◆ Task objective ◆
Every record that follows should be printed verbatim.

◆ Data to examine ◆

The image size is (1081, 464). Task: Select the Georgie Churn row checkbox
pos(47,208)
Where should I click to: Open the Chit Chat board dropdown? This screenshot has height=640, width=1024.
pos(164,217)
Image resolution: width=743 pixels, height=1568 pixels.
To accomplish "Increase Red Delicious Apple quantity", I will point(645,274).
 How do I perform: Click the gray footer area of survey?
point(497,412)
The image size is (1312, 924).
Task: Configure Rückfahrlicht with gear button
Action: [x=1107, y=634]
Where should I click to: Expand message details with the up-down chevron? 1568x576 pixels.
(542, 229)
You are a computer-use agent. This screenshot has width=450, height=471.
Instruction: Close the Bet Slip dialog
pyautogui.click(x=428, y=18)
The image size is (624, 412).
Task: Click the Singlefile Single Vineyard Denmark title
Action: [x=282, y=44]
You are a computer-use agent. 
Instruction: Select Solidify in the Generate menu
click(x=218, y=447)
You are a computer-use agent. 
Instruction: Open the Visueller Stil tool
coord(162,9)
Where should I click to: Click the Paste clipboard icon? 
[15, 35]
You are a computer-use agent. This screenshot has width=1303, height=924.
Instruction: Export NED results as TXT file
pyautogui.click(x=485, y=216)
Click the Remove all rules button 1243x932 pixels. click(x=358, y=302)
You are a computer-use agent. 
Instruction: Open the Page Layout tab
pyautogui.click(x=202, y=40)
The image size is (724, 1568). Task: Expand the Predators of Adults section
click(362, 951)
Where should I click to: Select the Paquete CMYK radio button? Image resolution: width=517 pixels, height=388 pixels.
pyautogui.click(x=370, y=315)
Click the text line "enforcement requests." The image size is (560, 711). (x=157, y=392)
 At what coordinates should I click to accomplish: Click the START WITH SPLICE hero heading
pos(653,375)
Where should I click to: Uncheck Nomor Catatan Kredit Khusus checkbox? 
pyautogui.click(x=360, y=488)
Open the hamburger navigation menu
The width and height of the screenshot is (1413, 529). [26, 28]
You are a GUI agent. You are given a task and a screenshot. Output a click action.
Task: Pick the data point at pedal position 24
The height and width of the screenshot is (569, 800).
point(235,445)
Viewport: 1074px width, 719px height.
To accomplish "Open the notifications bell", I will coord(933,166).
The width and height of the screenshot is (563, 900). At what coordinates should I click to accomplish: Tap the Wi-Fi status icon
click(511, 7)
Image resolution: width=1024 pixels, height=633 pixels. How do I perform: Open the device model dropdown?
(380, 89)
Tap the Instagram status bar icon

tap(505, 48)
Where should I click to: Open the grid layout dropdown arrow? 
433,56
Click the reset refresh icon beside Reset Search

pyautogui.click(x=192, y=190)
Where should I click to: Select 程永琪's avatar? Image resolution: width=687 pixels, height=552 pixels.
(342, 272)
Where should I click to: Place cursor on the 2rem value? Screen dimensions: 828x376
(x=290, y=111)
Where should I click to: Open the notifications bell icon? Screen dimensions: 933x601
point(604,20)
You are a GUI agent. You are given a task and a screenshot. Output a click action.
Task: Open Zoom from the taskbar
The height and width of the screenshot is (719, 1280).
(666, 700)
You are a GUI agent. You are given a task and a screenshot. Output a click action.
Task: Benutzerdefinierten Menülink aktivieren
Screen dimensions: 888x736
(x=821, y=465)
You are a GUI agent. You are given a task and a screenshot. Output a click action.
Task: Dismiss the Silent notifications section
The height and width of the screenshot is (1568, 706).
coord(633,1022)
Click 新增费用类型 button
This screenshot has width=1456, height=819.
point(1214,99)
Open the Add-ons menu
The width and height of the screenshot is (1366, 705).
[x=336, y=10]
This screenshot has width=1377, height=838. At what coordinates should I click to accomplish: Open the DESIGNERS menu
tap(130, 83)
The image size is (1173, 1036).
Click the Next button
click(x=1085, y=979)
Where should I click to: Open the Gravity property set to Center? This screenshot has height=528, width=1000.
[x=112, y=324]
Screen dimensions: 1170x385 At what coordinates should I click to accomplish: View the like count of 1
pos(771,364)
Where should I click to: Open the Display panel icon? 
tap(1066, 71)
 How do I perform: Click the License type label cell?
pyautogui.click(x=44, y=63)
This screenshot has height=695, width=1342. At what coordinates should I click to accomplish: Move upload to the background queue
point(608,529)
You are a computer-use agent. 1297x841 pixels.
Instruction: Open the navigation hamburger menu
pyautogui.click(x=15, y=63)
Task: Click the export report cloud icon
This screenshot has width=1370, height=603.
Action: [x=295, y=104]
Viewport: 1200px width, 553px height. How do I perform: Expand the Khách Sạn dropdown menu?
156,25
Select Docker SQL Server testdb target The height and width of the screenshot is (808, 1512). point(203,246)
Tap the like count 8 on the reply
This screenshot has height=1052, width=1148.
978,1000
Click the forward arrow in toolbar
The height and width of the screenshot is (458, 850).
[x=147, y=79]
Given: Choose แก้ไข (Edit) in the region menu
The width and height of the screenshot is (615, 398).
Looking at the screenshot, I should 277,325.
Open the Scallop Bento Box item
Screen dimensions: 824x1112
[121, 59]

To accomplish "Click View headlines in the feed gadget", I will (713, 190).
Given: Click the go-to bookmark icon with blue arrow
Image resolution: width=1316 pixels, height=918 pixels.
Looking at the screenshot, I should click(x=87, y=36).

◆ Task response ◆
The image size is (1081, 464). Task: Select the Georgie Churn row checkbox
pos(47,208)
Where should I click to: Open the Chit Chat board dropdown? This screenshot has height=640, width=1024.
pos(164,217)
Image resolution: width=743 pixels, height=1568 pixels.
To accomplish "Increase Red Delicious Apple quantity", I will point(645,274).
 How do I perform: Click the gray footer area of survey?
point(497,412)
The image size is (1312, 924).
Task: Configure Rückfahrlicht with gear button
Action: [x=1107, y=634]
Where should I click to: Expand message details with the up-down chevron? 1568x576 pixels.
(542, 229)
You are a computer-use agent. This screenshot has width=450, height=471.
Instruction: Close the Bet Slip dialog
pyautogui.click(x=428, y=18)
The image size is (624, 412).
Task: Click the Singlefile Single Vineyard Denmark title
Action: [x=282, y=44]
You are a computer-use agent. 
Instruction: Select Solidify in the Generate menu
click(x=218, y=447)
You are a computer-use agent. 
Instruction: Open the Visueller Stil tool
coord(162,9)
Where should I click to: Click the Paste clipboard icon? 
[15, 35]
You are a computer-use agent. This screenshot has width=1303, height=924.
Instruction: Export NED results as TXT file
pyautogui.click(x=485, y=216)
Click the Remove all rules button 1243x932 pixels. click(x=358, y=302)
You are a computer-use agent. 
Instruction: Open the Page Layout tab
pyautogui.click(x=202, y=40)
The image size is (724, 1568). Task: Expand the Predators of Adults section
click(362, 951)
Where should I click to: Select the Paquete CMYK radio button? Image resolution: width=517 pixels, height=388 pixels.
pyautogui.click(x=370, y=315)
Click the text line "enforcement requests." The image size is (560, 711). (x=157, y=392)
 At what coordinates should I click to accomplish: Click the START WITH SPLICE hero heading
pos(653,375)
Where should I click to: Uncheck Nomor Catatan Kredit Khusus checkbox? 
pyautogui.click(x=360, y=488)
Open the hamburger navigation menu
The width and height of the screenshot is (1413, 529). [26, 28]
You are a GUI agent. You are given a task and a screenshot. Output a click action.
Task: Pick the data point at pedal position 24
The height and width of the screenshot is (569, 800).
point(235,445)
Viewport: 1074px width, 719px height.
To accomplish "Open the notifications bell", I will coord(933,166).
The width and height of the screenshot is (563, 900). At what coordinates should I click to accomplish: Tap the Wi-Fi status icon
click(511, 7)
Image resolution: width=1024 pixels, height=633 pixels. How do I perform: Open the device model dropdown?
(380, 89)
Tap the Instagram status bar icon

tap(505, 48)
Where should I click to: Open the grid layout dropdown arrow? 
433,56
Click the reset refresh icon beside Reset Search

pyautogui.click(x=192, y=190)
Where should I click to: Select 程永琪's avatar? Image resolution: width=687 pixels, height=552 pixels.
(342, 272)
Where should I click to: Place cursor on the 2rem value? Screen dimensions: 828x376
(x=290, y=111)
Where should I click to: Open the notifications bell icon? Screen dimensions: 933x601
point(604,20)
You are a GUI agent. You are given a task and a screenshot. Output a click action.
Task: Open Zoom from the taskbar
The height and width of the screenshot is (719, 1280).
(666, 700)
You are a GUI agent. You are given a task and a screenshot. Output a click action.
Task: Benutzerdefinierten Menülink aktivieren
Screen dimensions: 888x736
(x=821, y=465)
You are a GUI agent. You are given a task and a screenshot. Output a click action.
Task: Dismiss the Silent notifications section
The height and width of the screenshot is (1568, 706).
coord(633,1022)
Click 新增费用类型 button
This screenshot has width=1456, height=819.
point(1214,99)
Open the Add-ons menu
The width and height of the screenshot is (1366, 705).
[x=336, y=10]
This screenshot has width=1377, height=838. At what coordinates should I click to accomplish: Open the DESIGNERS menu
tap(130, 83)
The image size is (1173, 1036).
Click the Next button
click(x=1085, y=979)
Where should I click to: Open the Gravity property set to Center? This screenshot has height=528, width=1000.
[x=112, y=324]
Screen dimensions: 1170x385 At what coordinates should I click to accomplish: View the like count of 1
pos(771,364)
Where should I click to: Open the Display panel icon? 
tap(1066, 71)
 How do I perform: Click the License type label cell?
pyautogui.click(x=44, y=63)
This screenshot has height=695, width=1342. At what coordinates should I click to accomplish: Move upload to the background queue
point(608,529)
You are a computer-use agent. 1297x841 pixels.
Instruction: Open the navigation hamburger menu
pyautogui.click(x=15, y=63)
Task: Click the export report cloud icon
This screenshot has width=1370, height=603.
Action: [x=295, y=104]
Viewport: 1200px width, 553px height. How do I perform: Expand the Khách Sạn dropdown menu?
156,25
Select Docker SQL Server testdb target The height and width of the screenshot is (808, 1512). point(203,246)
Tap the like count 8 on the reply
This screenshot has height=1052, width=1148.
978,1000
Click the forward arrow in toolbar
The height and width of the screenshot is (458, 850).
[x=147, y=79]
Given: Choose แก้ไข (Edit) in the region menu
The width and height of the screenshot is (615, 398).
Looking at the screenshot, I should 277,325.
Open the Scallop Bento Box item
Screen dimensions: 824x1112
[121, 59]

To accomplish "Click View headlines in the feed gadget", I will (713, 190).
Given: Click the go-to bookmark icon with blue arrow
Image resolution: width=1316 pixels, height=918 pixels.
Looking at the screenshot, I should click(x=87, y=36).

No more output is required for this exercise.